Task
Without any pictures, output the records exactly as they are.

Entries shown Start Marker

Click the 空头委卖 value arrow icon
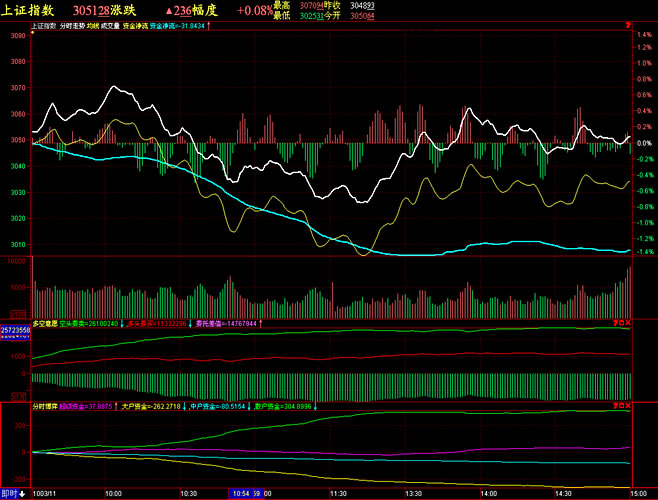658x500 pixels. (x=123, y=323)
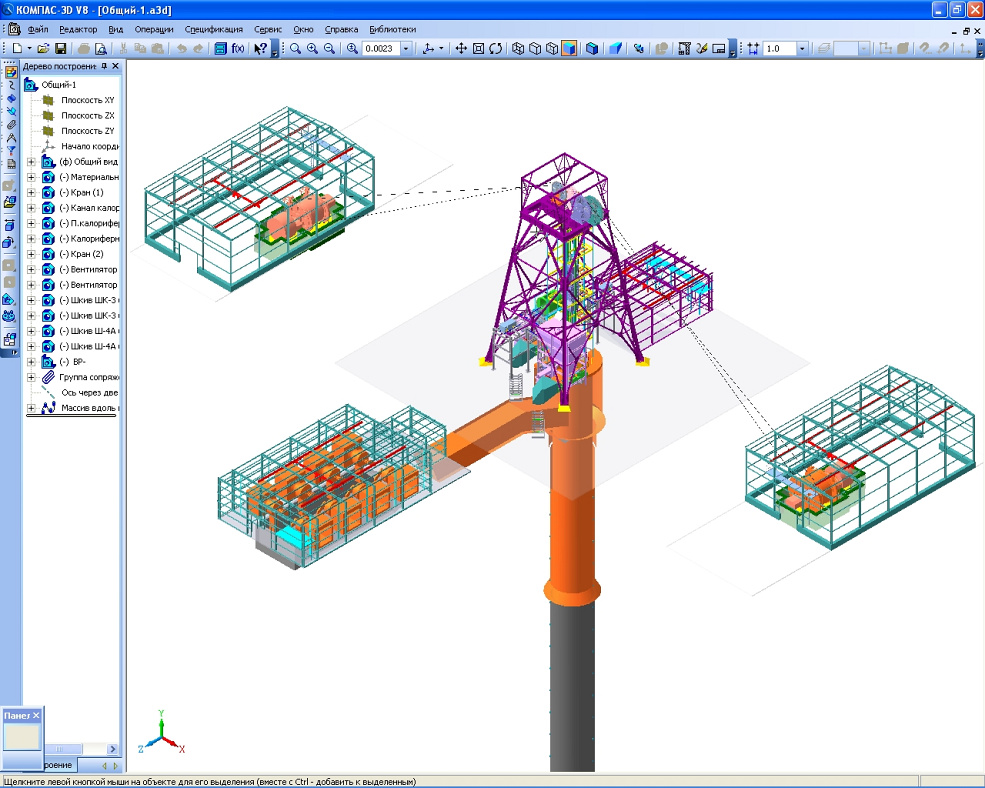This screenshot has width=985, height=788.
Task: Open file with the folder icon
Action: [44, 48]
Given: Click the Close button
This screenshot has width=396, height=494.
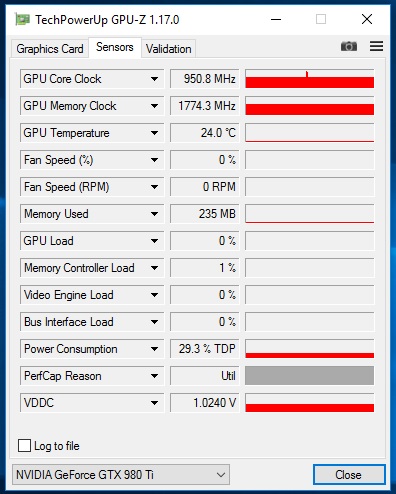Looking at the screenshot, I should coord(349,475).
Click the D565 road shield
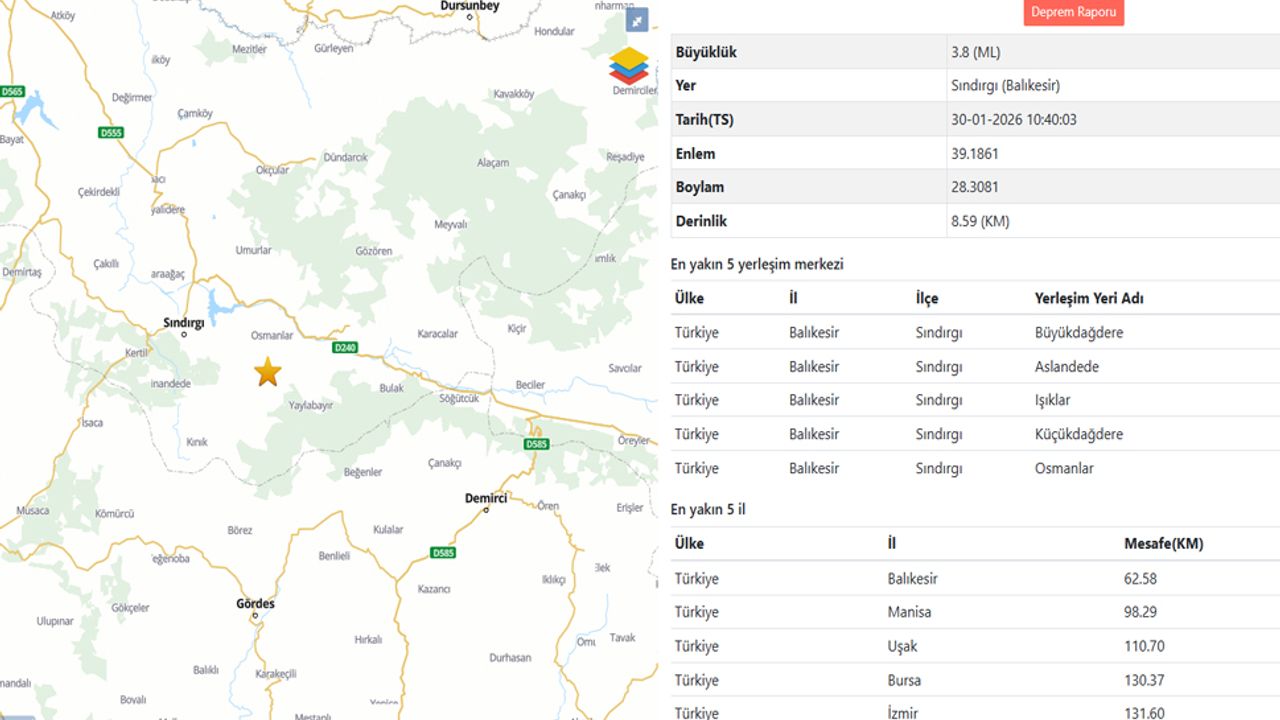Viewport: 1280px width, 720px height. tap(12, 91)
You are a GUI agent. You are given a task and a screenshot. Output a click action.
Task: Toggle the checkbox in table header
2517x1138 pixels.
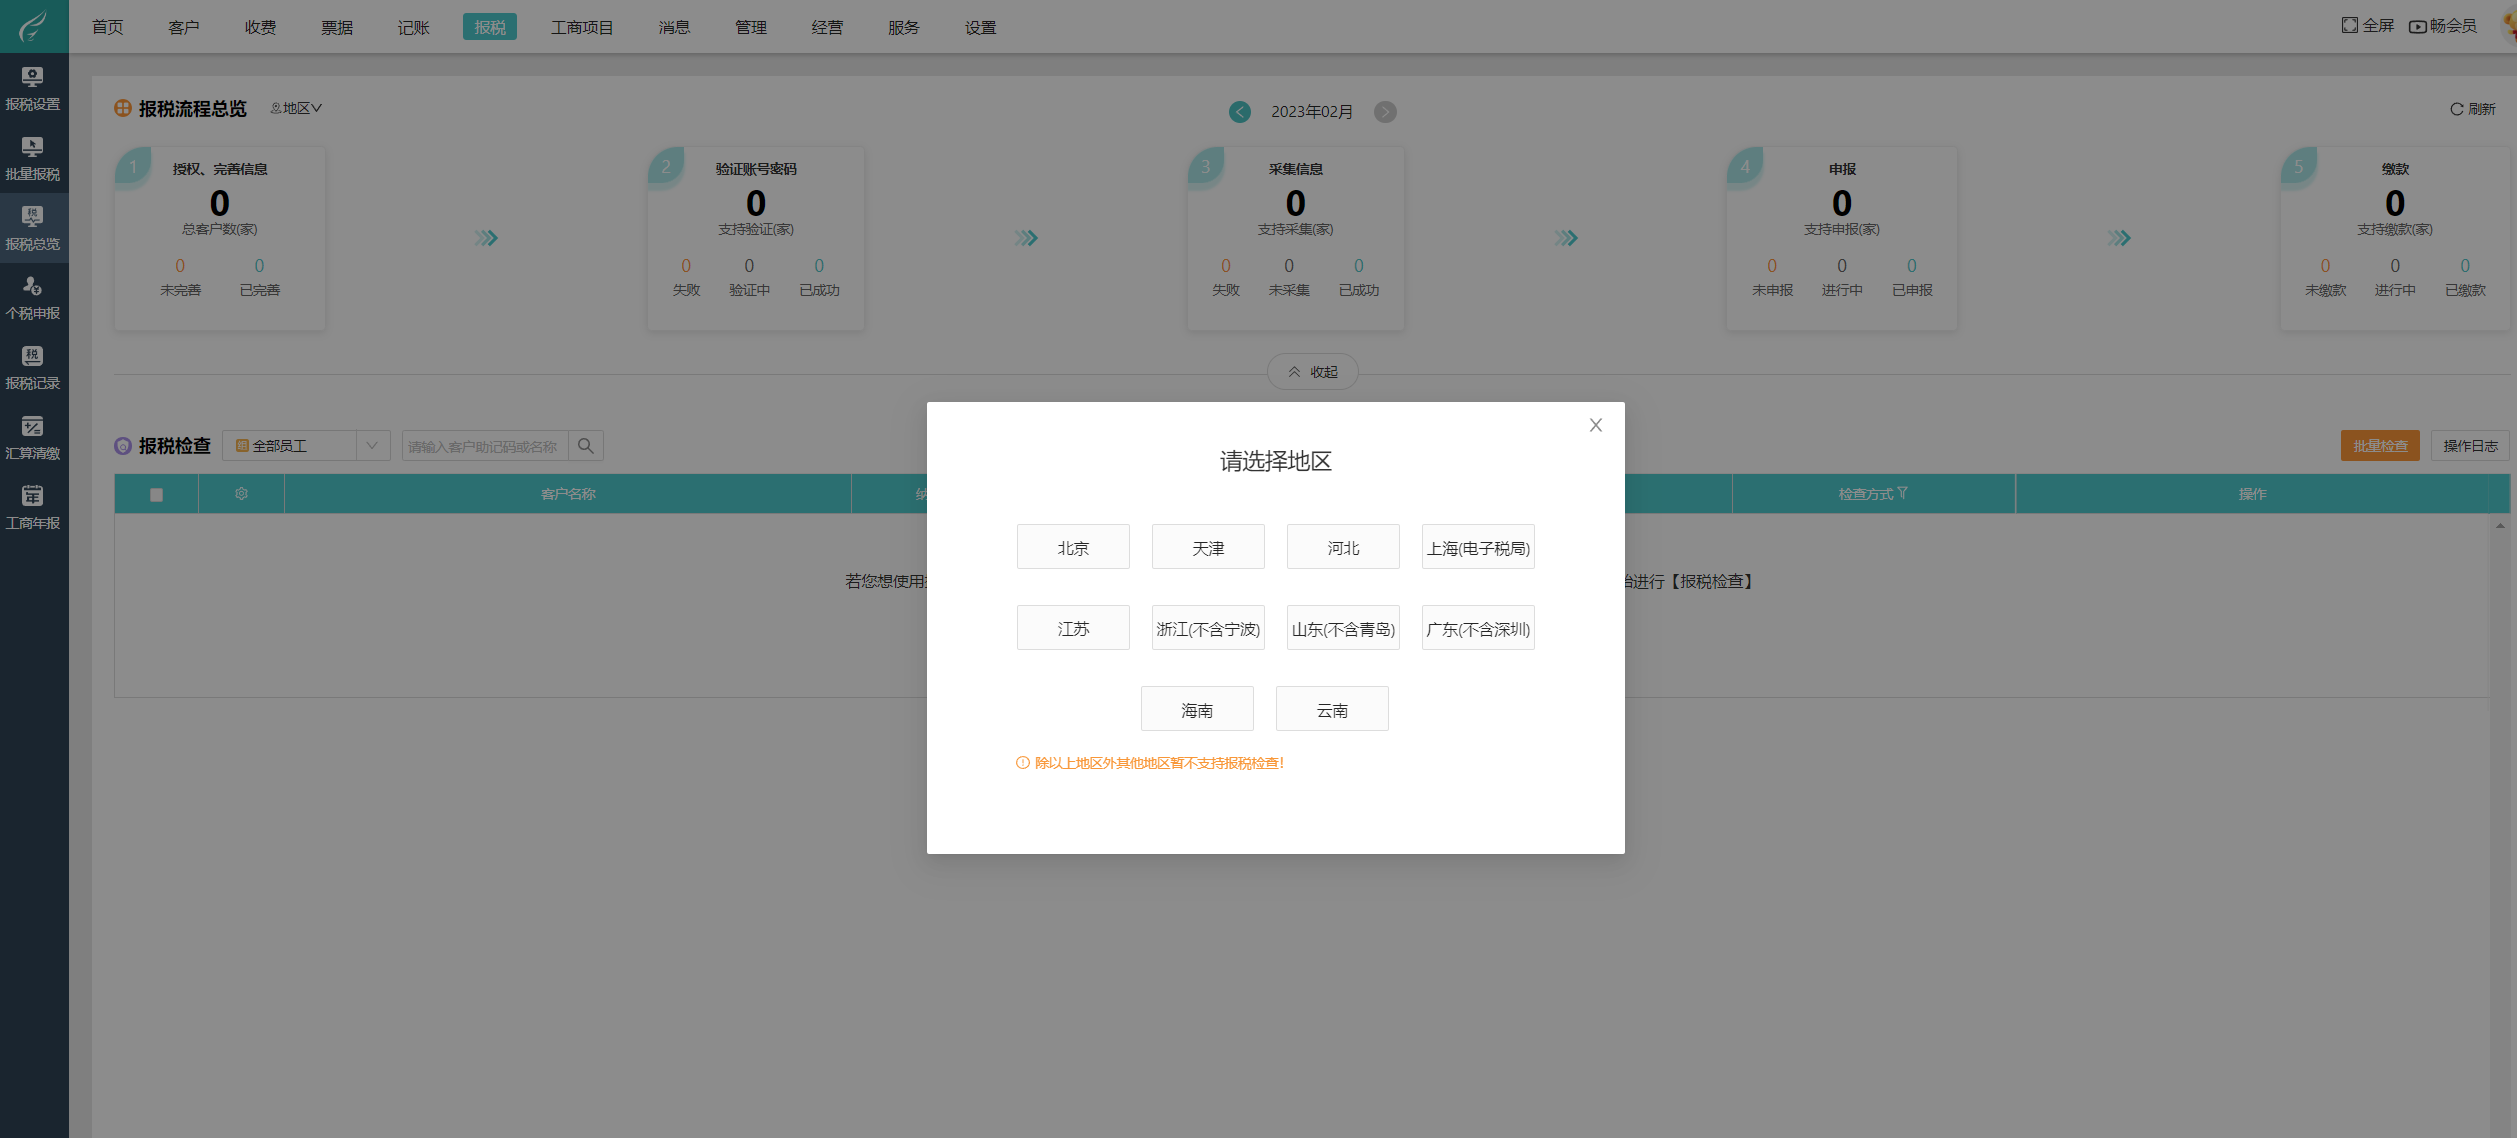[156, 493]
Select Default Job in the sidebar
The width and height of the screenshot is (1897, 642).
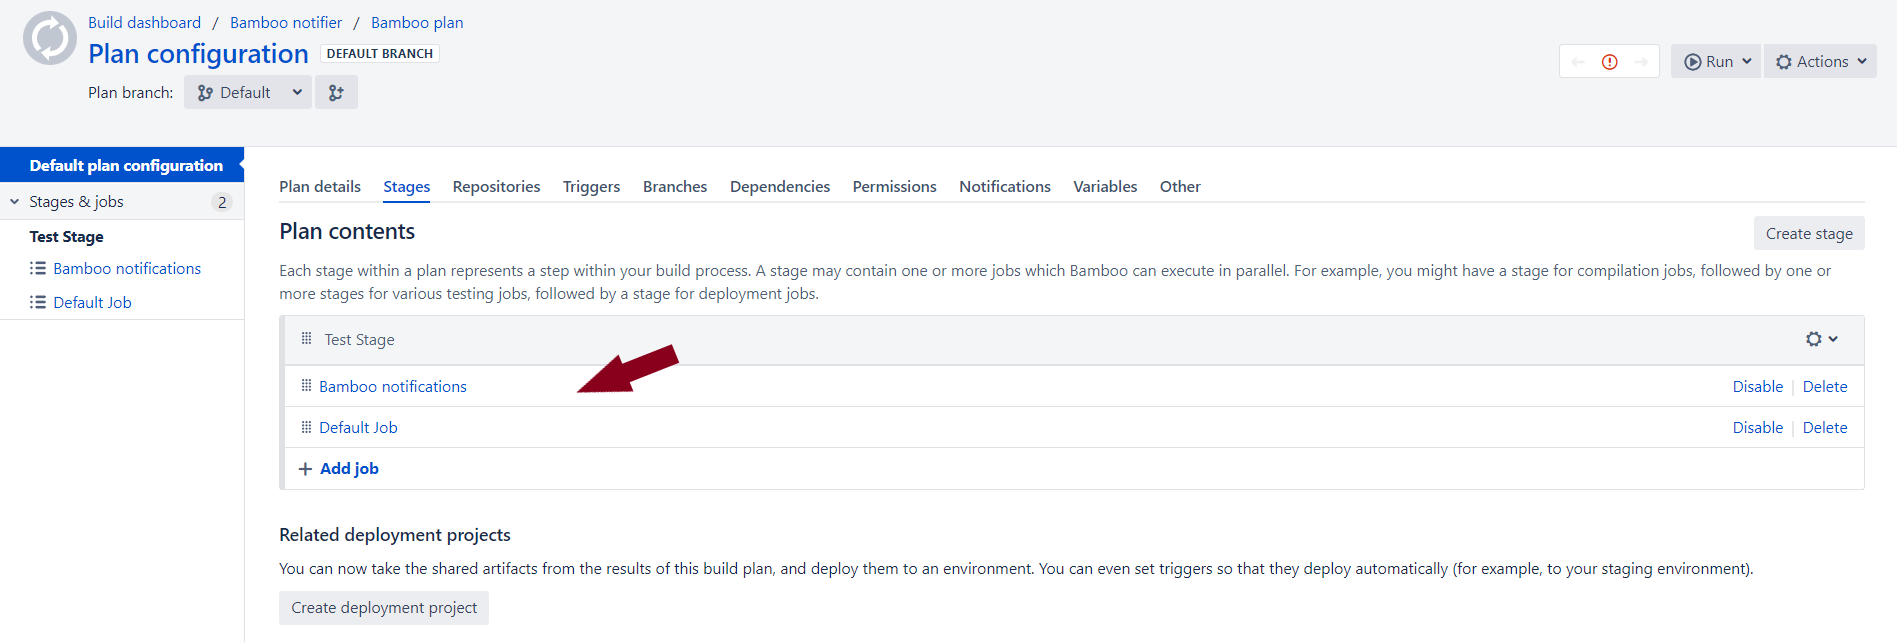click(x=92, y=303)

Entries shown End Marker

Task answer
Click the 空头委卖 value arrow icon
658x500 pixels. (x=123, y=323)
This screenshot has width=985, height=788.
Task: Open file with the folder icon
Action: [44, 48]
Given: Click the Close button
This screenshot has width=396, height=494.
Looking at the screenshot, I should coord(349,475).
Click the D565 road shield
Viewport: 1280px width, 720px height. tap(12, 91)
You are a GUI agent. You are given a task and a screenshot. Output a click action.
Task: Toggle the checkbox in table header
2517x1138 pixels.
[156, 493]
Select Default Job in the sidebar
The width and height of the screenshot is (1897, 642).
click(x=92, y=303)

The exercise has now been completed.